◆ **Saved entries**
☆ ☆ ☆ ☆

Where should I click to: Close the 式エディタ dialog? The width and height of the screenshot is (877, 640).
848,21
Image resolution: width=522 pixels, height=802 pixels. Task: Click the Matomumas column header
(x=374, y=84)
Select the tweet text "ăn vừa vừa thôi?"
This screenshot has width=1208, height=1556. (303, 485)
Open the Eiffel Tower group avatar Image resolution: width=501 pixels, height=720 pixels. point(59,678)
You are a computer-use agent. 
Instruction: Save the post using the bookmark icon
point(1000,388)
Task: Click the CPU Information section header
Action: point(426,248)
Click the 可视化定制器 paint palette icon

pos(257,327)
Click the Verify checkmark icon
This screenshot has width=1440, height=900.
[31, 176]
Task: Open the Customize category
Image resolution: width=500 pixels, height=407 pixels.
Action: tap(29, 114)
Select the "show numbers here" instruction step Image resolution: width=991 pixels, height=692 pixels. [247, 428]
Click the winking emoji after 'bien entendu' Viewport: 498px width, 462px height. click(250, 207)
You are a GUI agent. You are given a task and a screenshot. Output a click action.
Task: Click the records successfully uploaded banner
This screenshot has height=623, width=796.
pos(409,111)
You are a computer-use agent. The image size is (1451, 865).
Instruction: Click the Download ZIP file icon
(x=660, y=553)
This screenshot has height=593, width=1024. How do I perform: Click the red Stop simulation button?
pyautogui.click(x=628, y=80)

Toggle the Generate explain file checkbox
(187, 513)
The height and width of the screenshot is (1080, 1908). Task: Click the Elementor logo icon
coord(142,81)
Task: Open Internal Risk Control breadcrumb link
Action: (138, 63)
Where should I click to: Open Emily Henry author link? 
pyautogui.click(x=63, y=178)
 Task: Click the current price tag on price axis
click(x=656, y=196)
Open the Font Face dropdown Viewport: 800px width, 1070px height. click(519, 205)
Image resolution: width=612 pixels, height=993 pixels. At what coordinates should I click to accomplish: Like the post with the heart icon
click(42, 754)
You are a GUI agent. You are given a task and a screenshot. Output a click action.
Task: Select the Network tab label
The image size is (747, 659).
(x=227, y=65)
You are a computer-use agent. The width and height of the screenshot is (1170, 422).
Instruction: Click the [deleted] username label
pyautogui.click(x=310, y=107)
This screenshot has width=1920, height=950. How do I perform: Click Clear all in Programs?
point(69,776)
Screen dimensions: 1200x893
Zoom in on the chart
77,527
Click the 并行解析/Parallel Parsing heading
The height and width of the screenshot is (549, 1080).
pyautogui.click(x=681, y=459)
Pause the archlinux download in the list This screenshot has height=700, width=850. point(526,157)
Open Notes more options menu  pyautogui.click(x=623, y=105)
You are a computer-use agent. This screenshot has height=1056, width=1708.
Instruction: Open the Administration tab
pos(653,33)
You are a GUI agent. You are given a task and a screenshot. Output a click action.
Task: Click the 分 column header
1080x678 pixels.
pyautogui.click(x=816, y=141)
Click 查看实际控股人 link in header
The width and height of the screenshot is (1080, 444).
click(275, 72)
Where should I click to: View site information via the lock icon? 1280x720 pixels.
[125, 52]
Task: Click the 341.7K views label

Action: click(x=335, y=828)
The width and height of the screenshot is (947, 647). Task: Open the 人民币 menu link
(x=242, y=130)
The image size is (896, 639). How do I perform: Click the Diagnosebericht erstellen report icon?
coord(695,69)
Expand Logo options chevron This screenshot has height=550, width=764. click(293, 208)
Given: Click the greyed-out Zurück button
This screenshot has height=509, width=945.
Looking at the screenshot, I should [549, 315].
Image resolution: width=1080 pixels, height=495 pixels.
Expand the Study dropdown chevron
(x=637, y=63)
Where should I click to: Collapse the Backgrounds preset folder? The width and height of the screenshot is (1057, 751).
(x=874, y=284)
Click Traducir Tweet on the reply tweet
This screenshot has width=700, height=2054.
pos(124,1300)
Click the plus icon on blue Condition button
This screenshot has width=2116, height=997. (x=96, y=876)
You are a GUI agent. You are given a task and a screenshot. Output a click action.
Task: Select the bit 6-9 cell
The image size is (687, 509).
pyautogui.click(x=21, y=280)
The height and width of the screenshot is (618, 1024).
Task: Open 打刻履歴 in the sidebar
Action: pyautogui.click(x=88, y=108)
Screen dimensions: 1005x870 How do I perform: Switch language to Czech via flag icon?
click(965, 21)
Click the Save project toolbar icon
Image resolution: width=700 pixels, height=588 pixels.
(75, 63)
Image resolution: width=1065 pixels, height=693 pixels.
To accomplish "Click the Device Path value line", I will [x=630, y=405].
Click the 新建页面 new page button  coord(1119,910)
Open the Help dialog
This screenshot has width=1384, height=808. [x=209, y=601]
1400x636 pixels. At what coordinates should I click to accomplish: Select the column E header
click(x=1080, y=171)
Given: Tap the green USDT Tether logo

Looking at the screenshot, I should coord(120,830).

☆ ☆ ☆ ☆

Write out again every entry above, exactly as given.

Where should I click to: Close the 式エディタ dialog? The width and height of the screenshot is (877, 640).
848,21
Image resolution: width=522 pixels, height=802 pixels. Task: Click the Matomumas column header
(x=374, y=84)
Select the tweet text "ăn vừa vừa thôi?"
This screenshot has width=1208, height=1556. (303, 485)
Open the Eiffel Tower group avatar Image resolution: width=501 pixels, height=720 pixels. point(59,678)
You are a computer-use agent. 
Instruction: Save the post using the bookmark icon
point(1000,388)
Task: Click the CPU Information section header
Action: point(426,248)
Click the 可视化定制器 paint palette icon

pos(257,327)
Click the Verify checkmark icon
This screenshot has width=1440, height=900.
[31, 176]
Task: Open the Customize category
Image resolution: width=500 pixels, height=407 pixels.
Action: tap(29, 114)
Select the "show numbers here" instruction step Image resolution: width=991 pixels, height=692 pixels. [247, 428]
Click the winking emoji after 'bien entendu' Viewport: 498px width, 462px height. click(250, 207)
You are a GUI agent. You are given a task and a screenshot. Output a click action.
Task: Click the records successfully uploaded banner
This screenshot has height=623, width=796.
pos(409,111)
You are a computer-use agent. The image size is (1451, 865).
Instruction: Click the Download ZIP file icon
(x=660, y=553)
This screenshot has height=593, width=1024. How do I perform: Click the red Stop simulation button?
pyautogui.click(x=628, y=80)

Toggle the Generate explain file checkbox
(187, 513)
The height and width of the screenshot is (1080, 1908). Task: Click the Elementor logo icon
coord(142,81)
Task: Open Internal Risk Control breadcrumb link
Action: (138, 63)
Where should I click to: Open Emily Henry author link? 
pyautogui.click(x=63, y=178)
 Task: Click the current price tag on price axis
click(x=656, y=196)
Open the Font Face dropdown Viewport: 800px width, 1070px height. click(519, 205)
Image resolution: width=612 pixels, height=993 pixels. At what coordinates should I click to accomplish: Like the post with the heart icon
click(42, 754)
You are a GUI agent. You are given a task and a screenshot. Output a click action.
Task: Select the Network tab label
The image size is (747, 659).
(x=227, y=65)
You are a computer-use agent. The width and height of the screenshot is (1170, 422).
Instruction: Click the [deleted] username label
pyautogui.click(x=310, y=107)
This screenshot has width=1920, height=950. How do I perform: Click Clear all in Programs?
point(69,776)
Screen dimensions: 1200x893
Zoom in on the chart
77,527
Click the 并行解析/Parallel Parsing heading
The height and width of the screenshot is (549, 1080).
pyautogui.click(x=681, y=459)
Pause the archlinux download in the list This screenshot has height=700, width=850. point(526,157)
Open Notes more options menu  pyautogui.click(x=623, y=105)
You are a computer-use agent. This screenshot has height=1056, width=1708.
Instruction: Open the Administration tab
pos(653,33)
You are a GUI agent. You are given a task and a screenshot. Output a click action.
Task: Click the 分 column header
1080x678 pixels.
pyautogui.click(x=816, y=141)
Click 查看实际控股人 link in header
The width and height of the screenshot is (1080, 444).
click(275, 72)
Where should I click to: View site information via the lock icon? 1280x720 pixels.
[125, 52]
Task: Click the 341.7K views label

Action: click(x=335, y=828)
The width and height of the screenshot is (947, 647). Task: Open the 人民币 menu link
(x=242, y=130)
The image size is (896, 639). How do I perform: Click the Diagnosebericht erstellen report icon?
coord(695,69)
Expand Logo options chevron This screenshot has height=550, width=764. click(293, 208)
Given: Click the greyed-out Zurück button
This screenshot has height=509, width=945.
Looking at the screenshot, I should [549, 315].
Image resolution: width=1080 pixels, height=495 pixels.
Expand the Study dropdown chevron
(x=637, y=63)
Where should I click to: Collapse the Backgrounds preset folder? The width and height of the screenshot is (1057, 751).
(x=874, y=284)
Click Traducir Tweet on the reply tweet
This screenshot has width=700, height=2054.
pos(124,1300)
Click the plus icon on blue Condition button
This screenshot has width=2116, height=997. (x=96, y=876)
You are a GUI agent. You are given a task and a screenshot. Output a click action.
Task: Select the bit 6-9 cell
The image size is (687, 509).
pyautogui.click(x=21, y=280)
The height and width of the screenshot is (618, 1024).
Task: Open 打刻履歴 in the sidebar
Action: pyautogui.click(x=88, y=108)
Screen dimensions: 1005x870 How do I perform: Switch language to Czech via flag icon?
click(965, 21)
Click the Save project toolbar icon
Image resolution: width=700 pixels, height=588 pixels.
(75, 63)
Image resolution: width=1065 pixels, height=693 pixels.
To accomplish "Click the Device Path value line", I will [x=630, y=405].
Click the 新建页面 new page button  coord(1119,910)
Open the Help dialog
This screenshot has width=1384, height=808. [x=209, y=601]
1400x636 pixels. At what coordinates should I click to accomplish: Select the column E header
click(x=1080, y=171)
Given: Tap the green USDT Tether logo

Looking at the screenshot, I should coord(120,830).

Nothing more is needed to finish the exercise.